使用表格, 我们产生格线来将物件放入. 物件会照我们安排的位置排入.
我们第一个要看的是gtk_table_new这个函数:

GtkWidget* gtk_table_new (gint rows,
gint columns,
gint homogeneous);

第一个参数是多少列, 第二个是多少栏.

homogeneous 参数用来决定表格如何来定大小. 若homogeneous为TRUE, table boxes会被重定为在其中最大物件的大小. 若homogeneous为FALSE, 则其大小为, /”高/”为列中最高的物件, 及/”宽/”栏中最宽的物件大小.

列及栏的编号为从0到n. n是我们在gtk_table_new中所指定的值. 所以, 如果您指定rows = 2及columns = 2, 整个排列会看起来像这样:

0 1 2
0+———-+———-+
| | |
1+———-+———-+
| | |
2+———-+———-+

坐标系统开始於左上角. 要把物件放进box中, 可用以下函数:

void gtk_table_attach (GtkTable *table,
GtkWidget *child,
gint left_attach,
gint right_attach,
gint top_attach,
gint bottom_attach,
gint xoptions,
gint yoptions,
gint xpadding,
gint ypadding);

第一个参数(/”table/”)是您才刚产生的表格, 而第二个(/”child/”)是您想放进去的物件.

而left_attach 及right_attach参数指定要把物件放在那里, 及用多少个boxes. 如果您想要用右下角的表格, 可以这样填表. left_attach = 1, right_attach = 2, top_attach = 1, bottom_attach = 2.

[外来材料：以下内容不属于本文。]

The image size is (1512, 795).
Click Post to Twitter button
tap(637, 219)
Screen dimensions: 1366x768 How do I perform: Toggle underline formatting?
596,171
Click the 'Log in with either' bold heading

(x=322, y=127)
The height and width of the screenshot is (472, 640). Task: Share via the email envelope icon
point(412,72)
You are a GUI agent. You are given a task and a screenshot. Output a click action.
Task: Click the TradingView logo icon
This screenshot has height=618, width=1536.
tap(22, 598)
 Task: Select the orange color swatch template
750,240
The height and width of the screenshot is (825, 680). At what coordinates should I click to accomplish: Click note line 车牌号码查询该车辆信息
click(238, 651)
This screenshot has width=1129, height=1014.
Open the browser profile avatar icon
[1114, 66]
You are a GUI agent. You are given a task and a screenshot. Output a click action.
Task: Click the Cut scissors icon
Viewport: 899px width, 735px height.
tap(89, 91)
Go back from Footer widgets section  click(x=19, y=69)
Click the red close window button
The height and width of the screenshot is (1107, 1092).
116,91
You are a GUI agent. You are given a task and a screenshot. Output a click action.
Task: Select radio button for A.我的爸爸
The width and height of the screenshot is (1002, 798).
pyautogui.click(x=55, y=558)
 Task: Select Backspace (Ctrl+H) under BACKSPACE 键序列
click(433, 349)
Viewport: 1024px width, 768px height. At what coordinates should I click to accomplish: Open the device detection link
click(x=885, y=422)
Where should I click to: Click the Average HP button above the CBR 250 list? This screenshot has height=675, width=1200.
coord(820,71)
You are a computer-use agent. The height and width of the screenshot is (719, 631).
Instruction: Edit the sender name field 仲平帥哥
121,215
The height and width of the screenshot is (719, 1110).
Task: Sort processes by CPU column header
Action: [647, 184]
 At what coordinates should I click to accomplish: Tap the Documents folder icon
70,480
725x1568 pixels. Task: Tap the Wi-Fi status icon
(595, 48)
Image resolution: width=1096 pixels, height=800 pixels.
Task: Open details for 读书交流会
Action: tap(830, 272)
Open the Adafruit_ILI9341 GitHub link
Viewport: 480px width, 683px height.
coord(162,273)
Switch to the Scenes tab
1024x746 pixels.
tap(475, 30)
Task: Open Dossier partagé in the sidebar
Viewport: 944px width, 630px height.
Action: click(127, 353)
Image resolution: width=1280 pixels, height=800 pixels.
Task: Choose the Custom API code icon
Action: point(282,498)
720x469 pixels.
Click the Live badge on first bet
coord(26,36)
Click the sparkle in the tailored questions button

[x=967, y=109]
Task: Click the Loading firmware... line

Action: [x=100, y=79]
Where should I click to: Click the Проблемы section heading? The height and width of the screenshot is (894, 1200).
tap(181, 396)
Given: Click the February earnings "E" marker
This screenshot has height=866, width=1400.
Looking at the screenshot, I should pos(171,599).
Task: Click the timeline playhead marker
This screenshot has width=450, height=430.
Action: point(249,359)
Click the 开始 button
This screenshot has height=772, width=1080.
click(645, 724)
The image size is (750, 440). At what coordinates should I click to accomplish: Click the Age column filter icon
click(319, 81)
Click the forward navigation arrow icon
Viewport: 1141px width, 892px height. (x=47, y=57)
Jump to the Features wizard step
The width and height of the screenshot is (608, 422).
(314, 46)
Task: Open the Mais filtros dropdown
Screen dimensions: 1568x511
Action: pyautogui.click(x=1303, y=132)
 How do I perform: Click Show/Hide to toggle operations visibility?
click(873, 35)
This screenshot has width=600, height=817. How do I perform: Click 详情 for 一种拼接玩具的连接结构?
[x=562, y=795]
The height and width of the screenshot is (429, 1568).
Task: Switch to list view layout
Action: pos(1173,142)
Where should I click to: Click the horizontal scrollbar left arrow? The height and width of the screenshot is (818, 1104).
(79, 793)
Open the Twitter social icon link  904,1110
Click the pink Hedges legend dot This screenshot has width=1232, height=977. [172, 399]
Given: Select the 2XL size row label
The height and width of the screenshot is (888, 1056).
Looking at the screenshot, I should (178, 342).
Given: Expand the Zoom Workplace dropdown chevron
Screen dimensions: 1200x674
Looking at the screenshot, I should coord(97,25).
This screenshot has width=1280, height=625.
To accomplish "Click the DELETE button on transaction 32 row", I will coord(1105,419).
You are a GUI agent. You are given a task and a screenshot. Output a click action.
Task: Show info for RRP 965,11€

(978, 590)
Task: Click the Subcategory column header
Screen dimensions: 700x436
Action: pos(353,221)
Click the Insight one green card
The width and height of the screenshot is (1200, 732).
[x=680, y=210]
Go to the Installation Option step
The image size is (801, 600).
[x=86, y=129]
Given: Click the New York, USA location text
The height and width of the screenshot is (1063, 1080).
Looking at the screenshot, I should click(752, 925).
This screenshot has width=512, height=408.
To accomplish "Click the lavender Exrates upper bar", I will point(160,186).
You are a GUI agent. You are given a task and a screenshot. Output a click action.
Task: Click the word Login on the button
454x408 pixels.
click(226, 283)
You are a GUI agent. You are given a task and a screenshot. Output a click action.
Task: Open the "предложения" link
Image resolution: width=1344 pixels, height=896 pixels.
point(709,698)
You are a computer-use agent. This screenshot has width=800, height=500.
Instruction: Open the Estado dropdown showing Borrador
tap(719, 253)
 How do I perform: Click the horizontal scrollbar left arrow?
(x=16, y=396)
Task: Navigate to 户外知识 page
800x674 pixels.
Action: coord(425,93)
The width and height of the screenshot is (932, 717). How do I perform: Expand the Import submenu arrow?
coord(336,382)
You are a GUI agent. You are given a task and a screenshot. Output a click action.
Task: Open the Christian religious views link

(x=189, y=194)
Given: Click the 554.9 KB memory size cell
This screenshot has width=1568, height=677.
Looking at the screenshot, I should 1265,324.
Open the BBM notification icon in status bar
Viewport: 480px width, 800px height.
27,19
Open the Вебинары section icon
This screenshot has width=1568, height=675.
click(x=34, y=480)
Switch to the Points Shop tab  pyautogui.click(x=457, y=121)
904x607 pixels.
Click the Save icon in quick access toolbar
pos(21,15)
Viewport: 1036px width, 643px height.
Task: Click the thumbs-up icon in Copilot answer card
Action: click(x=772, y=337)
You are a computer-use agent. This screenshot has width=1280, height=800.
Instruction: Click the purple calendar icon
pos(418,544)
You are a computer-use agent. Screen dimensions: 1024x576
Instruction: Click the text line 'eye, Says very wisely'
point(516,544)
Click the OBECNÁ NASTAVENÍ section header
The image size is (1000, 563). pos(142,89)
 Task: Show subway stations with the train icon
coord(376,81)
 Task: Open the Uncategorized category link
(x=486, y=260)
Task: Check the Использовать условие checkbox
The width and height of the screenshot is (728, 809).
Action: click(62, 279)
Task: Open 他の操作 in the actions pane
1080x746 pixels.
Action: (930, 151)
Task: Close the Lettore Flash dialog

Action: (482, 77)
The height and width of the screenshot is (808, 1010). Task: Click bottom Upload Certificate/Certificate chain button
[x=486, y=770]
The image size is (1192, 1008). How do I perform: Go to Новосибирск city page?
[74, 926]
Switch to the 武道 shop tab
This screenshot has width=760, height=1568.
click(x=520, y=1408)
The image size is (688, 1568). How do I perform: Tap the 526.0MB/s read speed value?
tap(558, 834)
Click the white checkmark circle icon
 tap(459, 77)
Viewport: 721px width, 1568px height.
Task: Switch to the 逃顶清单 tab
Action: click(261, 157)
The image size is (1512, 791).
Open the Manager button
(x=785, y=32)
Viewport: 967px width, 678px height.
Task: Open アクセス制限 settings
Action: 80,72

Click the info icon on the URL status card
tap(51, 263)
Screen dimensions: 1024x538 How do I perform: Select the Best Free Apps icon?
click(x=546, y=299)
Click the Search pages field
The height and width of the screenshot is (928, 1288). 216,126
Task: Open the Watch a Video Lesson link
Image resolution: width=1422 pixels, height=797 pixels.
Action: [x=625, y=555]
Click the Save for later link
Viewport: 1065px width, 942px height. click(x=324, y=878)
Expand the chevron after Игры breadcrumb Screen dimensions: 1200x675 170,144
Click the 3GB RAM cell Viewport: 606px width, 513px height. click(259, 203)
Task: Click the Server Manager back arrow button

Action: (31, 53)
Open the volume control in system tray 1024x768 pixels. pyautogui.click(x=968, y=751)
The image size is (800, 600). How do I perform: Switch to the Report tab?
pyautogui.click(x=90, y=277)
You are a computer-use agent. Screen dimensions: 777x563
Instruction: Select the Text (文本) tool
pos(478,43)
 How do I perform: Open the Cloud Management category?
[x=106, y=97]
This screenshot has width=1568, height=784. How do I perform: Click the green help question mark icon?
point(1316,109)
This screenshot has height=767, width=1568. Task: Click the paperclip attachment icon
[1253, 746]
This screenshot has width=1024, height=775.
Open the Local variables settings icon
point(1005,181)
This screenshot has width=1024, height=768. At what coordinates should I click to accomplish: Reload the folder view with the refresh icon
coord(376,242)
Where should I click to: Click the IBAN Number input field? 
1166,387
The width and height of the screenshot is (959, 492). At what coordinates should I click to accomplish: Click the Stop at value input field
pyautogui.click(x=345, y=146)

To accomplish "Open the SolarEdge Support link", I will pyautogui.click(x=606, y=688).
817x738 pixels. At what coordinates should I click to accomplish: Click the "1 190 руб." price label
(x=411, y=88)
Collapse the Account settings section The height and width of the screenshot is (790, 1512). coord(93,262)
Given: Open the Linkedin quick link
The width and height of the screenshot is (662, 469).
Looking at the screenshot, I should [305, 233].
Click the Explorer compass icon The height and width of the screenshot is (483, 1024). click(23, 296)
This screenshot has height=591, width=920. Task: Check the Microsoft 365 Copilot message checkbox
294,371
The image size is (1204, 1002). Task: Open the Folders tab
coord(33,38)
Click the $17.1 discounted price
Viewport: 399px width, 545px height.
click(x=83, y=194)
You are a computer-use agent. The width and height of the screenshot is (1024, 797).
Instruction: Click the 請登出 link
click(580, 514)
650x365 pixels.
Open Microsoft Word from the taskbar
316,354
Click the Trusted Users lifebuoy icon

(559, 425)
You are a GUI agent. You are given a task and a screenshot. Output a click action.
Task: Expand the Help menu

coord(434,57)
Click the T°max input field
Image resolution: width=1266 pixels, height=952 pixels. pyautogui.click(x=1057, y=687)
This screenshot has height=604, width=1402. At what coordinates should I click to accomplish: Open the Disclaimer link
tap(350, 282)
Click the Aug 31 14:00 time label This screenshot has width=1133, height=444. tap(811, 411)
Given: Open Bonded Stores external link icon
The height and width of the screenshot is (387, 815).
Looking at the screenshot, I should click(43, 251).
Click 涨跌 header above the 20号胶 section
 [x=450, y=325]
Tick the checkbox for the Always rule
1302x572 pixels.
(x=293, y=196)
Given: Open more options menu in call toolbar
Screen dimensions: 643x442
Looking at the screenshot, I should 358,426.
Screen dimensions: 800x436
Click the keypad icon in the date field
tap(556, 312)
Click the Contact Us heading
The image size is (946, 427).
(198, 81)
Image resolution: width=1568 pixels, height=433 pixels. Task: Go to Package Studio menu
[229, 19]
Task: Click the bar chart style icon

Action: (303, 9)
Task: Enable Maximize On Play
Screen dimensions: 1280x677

现在, 如果您想要物件来使用上面2×2的表格, 您可以使用left_attach = 0, right_attach =2, top_attach = 0, bottom_attach = 1.

xoptions及yoptions是用来指定封装选项, 可以同时组合多个选项(用or).

这些选项是:

GTK_FILL – 如果table box大过物件, 且GTK_FILL 被指定了, 该物件会扩展成使用所有可用的空间.
GTK_SHRINK – 如果table widget小於该物件, (一般是使用者缩放该视窗), 那麽该物件将会一直被挤压到看不见为止. 如果GTK_SHRINK被指定了, 该物件会跟著table一起缩小.
GTK_EXPAND – 这会使table本身扩展, 并利用视窗中所有可用空间.
填空就像boxes, 产生一个在物件周边空白的区域.

gtk_table_attach()有许多选项. 这里有个捷径:

void gtk_table_attach_defaults (GtkTable *table,
GtkWidget *widget,
gint left_attach,
gint right_attach,
gint top_attach,
gint bottom_attach);

X及Y选项内定为GTK_FILL | GTK_EXPAND, X及Y填空则设为0. 其馀的参数则相同於以上的函数.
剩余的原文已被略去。